Here are some ideas for the Form Found project:
A pattern could be created using hexagons with rectangular cut-outs. Using grasshopper, we could have sliders to control the number of cut-outs in each hexagon, as well as the size of each cut-out:
When arranging the hexagons in a pattern, we could create a gradation of transparency:
We could also make the pattern more dynamic by rotating the hexagons so the “grain” of the rectangular cut-outs would change direction. The rotation could be done in a pattern or it could be done using random components in grasshopper:
This could be used either as a dividing screen or as the surface of some sort of enclosed space that people could stand in (sort of like a semi-private “conversation bubble”):
OR the gradation screen could be used as a lighting element. We could create a hanging structure to sit below one of the fluorescent tube fixtures. If we used reflective mylar as a material, it could create some interesting lighting effects:
I was able to improve the cleanliness of the Grasshopper file in the second round of the Chair One design. I still think it could be simplified in places, but it is much less smelly than the first round!
In the second round of Grasshopping, I was able to control four drivers for the Chair One design:
1. Thickness of each rib
2. Degree of filleting between the ribs
3. Chair height
4. Seat tilt (I wasn’t able to separate the tilt of the seat from the tilt of the back of the chair so the whole bucket seat unit tilts independent of the legs)
I’m a little behind on my blog posting … These are images from my first round of Grasshopping to drive the Chair One design in different directions.
I was able to vary the rib thickness and the degree of filleting between the ribs, but my Grasshopper file looked (and smelled) like a mess …

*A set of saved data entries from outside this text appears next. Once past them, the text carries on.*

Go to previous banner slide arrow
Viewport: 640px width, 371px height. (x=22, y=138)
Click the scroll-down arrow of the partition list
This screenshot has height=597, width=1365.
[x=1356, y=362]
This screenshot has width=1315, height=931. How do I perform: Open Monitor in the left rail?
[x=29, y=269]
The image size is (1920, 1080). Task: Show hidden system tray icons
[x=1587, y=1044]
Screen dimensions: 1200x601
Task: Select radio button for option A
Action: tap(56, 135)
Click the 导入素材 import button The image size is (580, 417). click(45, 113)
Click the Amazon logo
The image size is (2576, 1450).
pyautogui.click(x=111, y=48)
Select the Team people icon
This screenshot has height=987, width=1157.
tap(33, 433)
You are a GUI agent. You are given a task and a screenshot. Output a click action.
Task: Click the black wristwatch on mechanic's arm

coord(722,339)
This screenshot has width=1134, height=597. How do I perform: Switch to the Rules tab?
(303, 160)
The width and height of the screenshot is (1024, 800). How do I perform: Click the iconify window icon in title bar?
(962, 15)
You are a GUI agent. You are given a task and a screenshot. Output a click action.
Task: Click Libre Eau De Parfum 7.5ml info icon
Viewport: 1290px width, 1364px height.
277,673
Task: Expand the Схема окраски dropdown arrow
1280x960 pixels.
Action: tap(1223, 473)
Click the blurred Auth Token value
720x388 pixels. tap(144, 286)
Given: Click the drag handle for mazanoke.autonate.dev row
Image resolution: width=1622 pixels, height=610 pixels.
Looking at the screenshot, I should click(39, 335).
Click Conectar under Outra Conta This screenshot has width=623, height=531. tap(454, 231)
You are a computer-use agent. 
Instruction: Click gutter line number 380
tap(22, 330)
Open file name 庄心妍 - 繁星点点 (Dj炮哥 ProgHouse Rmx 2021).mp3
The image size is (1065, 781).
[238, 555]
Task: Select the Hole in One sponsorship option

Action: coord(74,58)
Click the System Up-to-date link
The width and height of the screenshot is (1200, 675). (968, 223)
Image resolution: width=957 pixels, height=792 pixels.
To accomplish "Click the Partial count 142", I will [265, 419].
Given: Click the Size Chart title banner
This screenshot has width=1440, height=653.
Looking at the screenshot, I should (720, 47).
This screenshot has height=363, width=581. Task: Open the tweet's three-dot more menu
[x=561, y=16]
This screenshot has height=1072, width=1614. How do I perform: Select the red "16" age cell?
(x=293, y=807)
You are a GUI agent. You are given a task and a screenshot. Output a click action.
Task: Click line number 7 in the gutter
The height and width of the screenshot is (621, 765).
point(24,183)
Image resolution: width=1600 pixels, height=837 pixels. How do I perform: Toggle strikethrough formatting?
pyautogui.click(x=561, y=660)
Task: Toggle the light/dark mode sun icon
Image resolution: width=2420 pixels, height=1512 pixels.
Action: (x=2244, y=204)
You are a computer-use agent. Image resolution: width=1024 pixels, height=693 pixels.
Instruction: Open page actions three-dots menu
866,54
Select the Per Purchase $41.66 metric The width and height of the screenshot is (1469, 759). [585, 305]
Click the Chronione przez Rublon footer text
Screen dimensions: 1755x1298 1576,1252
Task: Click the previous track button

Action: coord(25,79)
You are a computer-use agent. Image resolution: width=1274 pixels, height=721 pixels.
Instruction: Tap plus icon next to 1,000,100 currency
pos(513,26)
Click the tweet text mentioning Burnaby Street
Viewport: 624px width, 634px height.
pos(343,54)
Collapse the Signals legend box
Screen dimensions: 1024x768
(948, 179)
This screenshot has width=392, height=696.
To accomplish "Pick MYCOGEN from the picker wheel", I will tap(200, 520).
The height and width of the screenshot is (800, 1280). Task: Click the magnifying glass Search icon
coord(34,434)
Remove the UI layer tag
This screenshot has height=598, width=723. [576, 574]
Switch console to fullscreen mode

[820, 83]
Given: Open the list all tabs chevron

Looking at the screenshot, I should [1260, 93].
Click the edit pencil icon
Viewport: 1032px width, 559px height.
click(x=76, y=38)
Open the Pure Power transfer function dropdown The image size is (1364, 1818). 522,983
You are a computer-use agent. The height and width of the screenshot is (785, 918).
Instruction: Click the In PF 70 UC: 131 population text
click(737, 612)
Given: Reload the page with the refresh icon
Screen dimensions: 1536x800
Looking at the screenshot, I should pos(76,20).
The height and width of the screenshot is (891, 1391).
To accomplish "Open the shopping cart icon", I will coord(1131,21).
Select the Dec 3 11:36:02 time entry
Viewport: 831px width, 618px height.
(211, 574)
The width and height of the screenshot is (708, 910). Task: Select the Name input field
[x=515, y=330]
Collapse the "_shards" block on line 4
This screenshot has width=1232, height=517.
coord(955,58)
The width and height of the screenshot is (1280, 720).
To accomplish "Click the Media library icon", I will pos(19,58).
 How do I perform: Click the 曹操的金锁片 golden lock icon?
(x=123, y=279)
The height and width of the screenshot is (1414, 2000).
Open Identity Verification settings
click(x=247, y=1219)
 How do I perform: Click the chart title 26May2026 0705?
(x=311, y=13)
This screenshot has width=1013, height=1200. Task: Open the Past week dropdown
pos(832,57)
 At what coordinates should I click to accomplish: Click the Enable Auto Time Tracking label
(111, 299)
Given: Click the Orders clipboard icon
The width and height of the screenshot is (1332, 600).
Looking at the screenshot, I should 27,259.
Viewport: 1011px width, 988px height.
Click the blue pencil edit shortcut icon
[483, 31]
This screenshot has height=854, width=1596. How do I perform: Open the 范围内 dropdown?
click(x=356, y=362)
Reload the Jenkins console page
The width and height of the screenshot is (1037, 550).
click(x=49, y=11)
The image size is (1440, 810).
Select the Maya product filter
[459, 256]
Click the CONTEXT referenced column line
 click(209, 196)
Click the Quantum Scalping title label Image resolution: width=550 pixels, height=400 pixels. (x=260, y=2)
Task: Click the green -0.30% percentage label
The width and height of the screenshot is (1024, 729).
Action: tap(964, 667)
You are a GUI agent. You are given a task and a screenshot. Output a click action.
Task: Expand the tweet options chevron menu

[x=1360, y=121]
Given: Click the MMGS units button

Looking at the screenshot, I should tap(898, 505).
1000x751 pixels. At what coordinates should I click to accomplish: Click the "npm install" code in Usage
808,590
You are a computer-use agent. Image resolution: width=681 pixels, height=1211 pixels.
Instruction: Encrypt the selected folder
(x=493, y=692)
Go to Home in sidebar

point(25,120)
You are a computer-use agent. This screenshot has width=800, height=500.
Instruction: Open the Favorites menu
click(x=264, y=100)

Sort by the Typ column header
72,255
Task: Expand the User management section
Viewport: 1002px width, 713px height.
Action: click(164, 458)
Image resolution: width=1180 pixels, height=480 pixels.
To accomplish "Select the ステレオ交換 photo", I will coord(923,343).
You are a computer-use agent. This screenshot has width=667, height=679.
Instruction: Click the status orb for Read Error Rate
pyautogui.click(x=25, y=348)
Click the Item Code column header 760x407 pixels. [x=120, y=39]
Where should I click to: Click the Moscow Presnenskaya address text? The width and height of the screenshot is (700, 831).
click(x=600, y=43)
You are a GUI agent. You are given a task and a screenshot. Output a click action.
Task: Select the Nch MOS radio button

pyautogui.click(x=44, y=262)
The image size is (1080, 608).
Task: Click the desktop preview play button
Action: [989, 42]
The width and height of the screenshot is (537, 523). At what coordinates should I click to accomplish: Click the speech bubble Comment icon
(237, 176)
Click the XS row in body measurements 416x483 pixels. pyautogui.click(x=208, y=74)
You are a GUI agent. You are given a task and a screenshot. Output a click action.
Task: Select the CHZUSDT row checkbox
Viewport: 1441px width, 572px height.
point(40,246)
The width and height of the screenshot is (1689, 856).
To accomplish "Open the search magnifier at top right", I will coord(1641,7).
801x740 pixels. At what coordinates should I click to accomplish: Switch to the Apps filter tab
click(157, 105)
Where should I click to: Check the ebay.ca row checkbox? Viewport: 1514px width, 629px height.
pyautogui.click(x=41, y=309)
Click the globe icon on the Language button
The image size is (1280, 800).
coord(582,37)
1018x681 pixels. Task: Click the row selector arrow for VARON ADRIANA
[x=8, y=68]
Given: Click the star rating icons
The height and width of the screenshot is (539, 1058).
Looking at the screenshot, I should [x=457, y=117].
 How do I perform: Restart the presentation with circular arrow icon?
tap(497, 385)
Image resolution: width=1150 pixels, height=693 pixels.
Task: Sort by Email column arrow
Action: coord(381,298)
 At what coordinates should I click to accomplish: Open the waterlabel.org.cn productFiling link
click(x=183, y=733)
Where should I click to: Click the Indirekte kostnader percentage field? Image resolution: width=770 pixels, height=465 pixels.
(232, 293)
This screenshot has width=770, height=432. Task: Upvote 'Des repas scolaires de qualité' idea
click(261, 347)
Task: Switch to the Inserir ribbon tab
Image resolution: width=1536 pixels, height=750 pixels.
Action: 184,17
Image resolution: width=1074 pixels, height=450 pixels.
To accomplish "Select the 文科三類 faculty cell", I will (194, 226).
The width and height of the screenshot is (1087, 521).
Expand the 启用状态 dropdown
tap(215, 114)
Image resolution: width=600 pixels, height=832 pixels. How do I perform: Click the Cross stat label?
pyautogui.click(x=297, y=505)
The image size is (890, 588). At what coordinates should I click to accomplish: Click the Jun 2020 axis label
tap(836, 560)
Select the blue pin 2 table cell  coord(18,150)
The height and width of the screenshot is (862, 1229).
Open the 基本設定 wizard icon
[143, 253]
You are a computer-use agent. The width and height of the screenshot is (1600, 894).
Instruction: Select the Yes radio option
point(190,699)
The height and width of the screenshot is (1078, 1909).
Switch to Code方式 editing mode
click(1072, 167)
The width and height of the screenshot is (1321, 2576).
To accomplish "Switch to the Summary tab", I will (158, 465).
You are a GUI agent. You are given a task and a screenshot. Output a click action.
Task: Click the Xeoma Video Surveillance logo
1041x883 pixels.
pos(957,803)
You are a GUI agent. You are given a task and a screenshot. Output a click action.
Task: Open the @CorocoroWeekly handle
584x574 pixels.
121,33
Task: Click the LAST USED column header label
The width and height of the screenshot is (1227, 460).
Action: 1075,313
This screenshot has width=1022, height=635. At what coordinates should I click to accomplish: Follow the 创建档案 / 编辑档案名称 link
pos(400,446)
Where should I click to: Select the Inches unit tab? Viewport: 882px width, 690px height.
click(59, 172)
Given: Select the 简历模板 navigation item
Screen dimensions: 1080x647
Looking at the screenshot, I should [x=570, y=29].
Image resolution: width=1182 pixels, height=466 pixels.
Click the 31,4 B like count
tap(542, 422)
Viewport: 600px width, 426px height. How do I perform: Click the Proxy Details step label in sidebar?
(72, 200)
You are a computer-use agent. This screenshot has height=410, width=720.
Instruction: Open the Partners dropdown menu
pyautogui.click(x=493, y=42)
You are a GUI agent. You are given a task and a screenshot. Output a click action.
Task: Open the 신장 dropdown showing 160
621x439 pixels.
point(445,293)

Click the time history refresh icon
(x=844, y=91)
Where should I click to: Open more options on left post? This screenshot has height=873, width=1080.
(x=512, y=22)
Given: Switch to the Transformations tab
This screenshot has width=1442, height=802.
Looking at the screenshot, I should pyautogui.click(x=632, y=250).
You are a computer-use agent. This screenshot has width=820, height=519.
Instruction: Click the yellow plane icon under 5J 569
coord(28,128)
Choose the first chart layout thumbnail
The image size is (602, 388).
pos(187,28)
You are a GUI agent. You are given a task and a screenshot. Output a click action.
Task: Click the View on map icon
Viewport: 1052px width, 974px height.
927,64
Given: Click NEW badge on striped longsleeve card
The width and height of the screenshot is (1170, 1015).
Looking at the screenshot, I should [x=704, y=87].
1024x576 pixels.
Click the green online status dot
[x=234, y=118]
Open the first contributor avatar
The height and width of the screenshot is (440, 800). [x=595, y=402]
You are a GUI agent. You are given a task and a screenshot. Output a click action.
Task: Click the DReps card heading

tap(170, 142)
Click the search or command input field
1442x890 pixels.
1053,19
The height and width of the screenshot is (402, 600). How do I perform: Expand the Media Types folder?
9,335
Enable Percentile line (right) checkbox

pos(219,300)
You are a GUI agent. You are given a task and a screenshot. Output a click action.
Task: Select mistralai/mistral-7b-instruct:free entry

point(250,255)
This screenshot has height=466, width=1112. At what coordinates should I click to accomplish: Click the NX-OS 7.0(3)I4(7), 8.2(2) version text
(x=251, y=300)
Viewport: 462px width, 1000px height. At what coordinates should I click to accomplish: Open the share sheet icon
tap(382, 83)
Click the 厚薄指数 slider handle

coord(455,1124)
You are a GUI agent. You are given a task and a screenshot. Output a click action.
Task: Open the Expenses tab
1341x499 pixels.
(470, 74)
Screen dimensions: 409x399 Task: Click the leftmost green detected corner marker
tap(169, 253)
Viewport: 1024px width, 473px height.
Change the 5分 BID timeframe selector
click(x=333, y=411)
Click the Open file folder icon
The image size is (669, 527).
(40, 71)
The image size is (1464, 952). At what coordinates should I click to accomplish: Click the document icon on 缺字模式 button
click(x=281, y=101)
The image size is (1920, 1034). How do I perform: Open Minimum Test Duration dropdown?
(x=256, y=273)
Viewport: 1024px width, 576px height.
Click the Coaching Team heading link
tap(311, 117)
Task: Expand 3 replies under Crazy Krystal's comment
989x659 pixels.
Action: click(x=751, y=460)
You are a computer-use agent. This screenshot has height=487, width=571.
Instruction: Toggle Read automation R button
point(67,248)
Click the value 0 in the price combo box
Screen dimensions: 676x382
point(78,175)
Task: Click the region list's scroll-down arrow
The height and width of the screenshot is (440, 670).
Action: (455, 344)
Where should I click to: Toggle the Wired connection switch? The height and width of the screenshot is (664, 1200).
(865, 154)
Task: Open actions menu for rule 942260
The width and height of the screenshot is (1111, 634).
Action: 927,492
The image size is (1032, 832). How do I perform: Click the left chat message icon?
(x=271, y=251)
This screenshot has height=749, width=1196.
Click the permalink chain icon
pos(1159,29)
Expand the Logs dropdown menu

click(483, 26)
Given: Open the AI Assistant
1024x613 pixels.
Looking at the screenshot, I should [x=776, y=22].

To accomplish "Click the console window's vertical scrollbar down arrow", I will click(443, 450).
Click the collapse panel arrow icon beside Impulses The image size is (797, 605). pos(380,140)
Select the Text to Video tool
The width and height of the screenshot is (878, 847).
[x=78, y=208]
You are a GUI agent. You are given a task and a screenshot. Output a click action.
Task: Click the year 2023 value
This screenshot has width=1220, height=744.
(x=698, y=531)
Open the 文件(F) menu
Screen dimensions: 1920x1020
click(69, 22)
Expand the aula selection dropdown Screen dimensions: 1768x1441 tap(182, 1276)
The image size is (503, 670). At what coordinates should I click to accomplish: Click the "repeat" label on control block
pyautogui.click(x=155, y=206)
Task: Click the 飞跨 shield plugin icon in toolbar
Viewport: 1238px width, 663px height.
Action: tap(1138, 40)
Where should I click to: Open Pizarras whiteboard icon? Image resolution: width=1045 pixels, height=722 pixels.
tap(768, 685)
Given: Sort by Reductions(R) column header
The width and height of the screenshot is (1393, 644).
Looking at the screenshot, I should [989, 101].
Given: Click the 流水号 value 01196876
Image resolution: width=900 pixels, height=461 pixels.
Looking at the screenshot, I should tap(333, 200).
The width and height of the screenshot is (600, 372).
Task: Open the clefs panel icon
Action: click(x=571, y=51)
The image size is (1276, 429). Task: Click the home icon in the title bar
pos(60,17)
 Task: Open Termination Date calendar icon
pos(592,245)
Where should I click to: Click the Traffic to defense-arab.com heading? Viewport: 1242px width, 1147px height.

For the Parametric Seating Assignment, I chose to use Konstantin Grcic’s “Chair One”.
Below are several rendered views of the model I built in Rhino.
I will use Grasshopper to alter this model according to the below design drivers:
(1) HEIGHT – I will alter the height of the chair by increasing the length of the chair legs, while maintaining the distance between each of the legs on the ground.
(2) BACK TILT ANGLE – I will alter the tilt angle of the back of the chair.
(3) CUT-OUT SIZE – I will alter the sizes of the triangular cut-outs in the surface of the chair to fill in or open up the surface of the chair.
(4) SUBDIVISION – I will create a driver to subdivide each triangular cut-out into three smaller triangular cut-outs.
(5) SEAT WIDTH – I will alter the width of the seat so the chair can be transformed into a loveseat or a longer bench. I will increase the length of certain of the triangular “legs” to make the chair wider. I will set a limit for the length of these legs. I’ll use a Boolean operation to identify when that limit is reached and trigger a subdivision of the triangles that contain that leg.
– Justin Crocker